_EXTRAIT DU TEXTE_.
----

La sonnerie du réveil fait bien son boulot à 7H30, moi moins, je repousse la sortie du lit à 8H. Après un revigorant double expresso bien chaud au bar de l’hôtel, je remonte à la chambre 321 que je confonds avec la 236 de l’EHPAD où séjourne désormais maman. Finalement les différences entre un hôtel de seconde zone et un EHPAD correct sont minimes et dépendent essentiellement de notre point de vue interne. Sur le rebord de la fenêtre Nora est assise comme une statue égyptienne et m’annonce avec un ton neutre parfait « France 3 m’a appelée pour réaliser un reportage sur ta résidence d’écriture à Besac’ ». En un éclair la couleur de la journée se pigmente de bon augure et l’explosion de joie qui suit me fait danser.

Nous aimons l’expédition, Nora sur sa trottinette et moi sur mon vélo filons nez au vent grâce à nos engins électriques, narguant les 4 kilomètres 6 qui séparent le centre ville du lycée Victor Hugo. À l’arrivée nous traversons des immeubles de quelques étages, leur couleur vert-passé vire au vert-pomme dans l’éclat du soleil. « Je me verrais bien y vivre » me dis-je intérieurement.

----

_TRAVAIL À FAIRE_.
1 - Résumez l'extrait en deux phrases.
2 - Reformulez sous forme de liste le paragraphe de l'extrait qui commence par « Nous aimons l'expédition », en gardant ses faits principaux.
Le matériel joint n'est pas nécessaire.

----

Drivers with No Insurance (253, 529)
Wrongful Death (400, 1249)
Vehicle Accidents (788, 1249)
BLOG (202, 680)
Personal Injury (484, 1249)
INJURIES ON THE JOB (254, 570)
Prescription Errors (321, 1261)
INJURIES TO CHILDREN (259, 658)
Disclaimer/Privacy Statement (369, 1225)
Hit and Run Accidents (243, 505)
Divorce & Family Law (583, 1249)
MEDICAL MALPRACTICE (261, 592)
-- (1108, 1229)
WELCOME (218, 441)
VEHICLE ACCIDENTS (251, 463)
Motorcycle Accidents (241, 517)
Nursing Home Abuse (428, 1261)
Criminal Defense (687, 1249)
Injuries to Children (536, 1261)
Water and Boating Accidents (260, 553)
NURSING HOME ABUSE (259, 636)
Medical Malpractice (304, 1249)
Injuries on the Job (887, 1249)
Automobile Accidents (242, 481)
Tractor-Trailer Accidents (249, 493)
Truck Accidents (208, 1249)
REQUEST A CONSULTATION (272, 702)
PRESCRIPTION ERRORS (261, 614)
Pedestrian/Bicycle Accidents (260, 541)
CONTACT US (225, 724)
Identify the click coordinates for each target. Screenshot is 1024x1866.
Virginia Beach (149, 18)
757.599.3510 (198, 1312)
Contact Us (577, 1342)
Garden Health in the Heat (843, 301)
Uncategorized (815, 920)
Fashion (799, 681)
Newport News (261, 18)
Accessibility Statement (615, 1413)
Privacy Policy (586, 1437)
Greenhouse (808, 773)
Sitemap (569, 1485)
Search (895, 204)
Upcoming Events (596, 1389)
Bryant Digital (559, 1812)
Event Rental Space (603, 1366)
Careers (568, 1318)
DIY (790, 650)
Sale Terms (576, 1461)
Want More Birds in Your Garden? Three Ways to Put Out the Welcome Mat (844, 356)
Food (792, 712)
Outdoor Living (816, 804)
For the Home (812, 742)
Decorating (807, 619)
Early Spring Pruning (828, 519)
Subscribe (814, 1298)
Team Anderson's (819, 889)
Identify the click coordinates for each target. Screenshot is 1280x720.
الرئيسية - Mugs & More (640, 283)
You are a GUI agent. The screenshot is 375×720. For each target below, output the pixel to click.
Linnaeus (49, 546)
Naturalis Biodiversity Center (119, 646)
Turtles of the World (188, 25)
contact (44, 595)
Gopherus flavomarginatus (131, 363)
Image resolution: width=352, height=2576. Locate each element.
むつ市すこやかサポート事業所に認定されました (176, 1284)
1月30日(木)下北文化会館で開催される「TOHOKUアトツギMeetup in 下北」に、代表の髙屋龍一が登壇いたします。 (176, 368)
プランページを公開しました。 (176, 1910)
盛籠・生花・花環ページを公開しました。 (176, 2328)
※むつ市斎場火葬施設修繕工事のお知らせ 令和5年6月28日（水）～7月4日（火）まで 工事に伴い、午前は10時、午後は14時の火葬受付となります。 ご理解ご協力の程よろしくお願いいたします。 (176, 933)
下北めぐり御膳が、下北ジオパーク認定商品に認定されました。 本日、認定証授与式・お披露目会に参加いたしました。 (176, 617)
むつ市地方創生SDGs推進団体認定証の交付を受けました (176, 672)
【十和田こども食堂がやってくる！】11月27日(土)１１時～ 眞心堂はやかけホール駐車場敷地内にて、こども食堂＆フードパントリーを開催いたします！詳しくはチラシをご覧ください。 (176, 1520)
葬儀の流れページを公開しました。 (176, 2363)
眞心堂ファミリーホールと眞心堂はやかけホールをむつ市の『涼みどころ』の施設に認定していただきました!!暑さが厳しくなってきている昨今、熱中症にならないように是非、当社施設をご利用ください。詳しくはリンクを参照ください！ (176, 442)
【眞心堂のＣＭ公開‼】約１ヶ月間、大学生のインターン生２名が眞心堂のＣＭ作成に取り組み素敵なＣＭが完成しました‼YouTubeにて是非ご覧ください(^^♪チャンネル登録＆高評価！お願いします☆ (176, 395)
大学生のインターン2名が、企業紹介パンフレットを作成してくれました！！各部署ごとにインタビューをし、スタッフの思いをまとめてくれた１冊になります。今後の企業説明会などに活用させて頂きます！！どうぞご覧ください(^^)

----

_RÉPONSES_.
1 - Un matin à l'hôtel, Nora annonce que France 3 l'a appelée pour réaliser un reportage sur la résidence d'écriture à Besac', nouvelle qui déclenche une explosion de joie. Ensuite, en trottinette et à vélo électriques, tous deux parcourent les 4 kilomètres 6 qui séparent le centre-ville du lycée Victor Hugo, où se dressent des immeubles vert passé que le soleil fait virer au vert pomme.

2 -
- Moyens de transport : Nora en trottinette, l'autre à vélo, deux engins électriques.
- Trajet : 4 kilomètres 6 entre le centre-ville et le lycée Victor Hugo.
- À l'arrivée : des immeubles de quelques étages, d'un vert passé qui vire au vert pomme au soleil.
- Pensée intérieure : l'envie d'y vivre.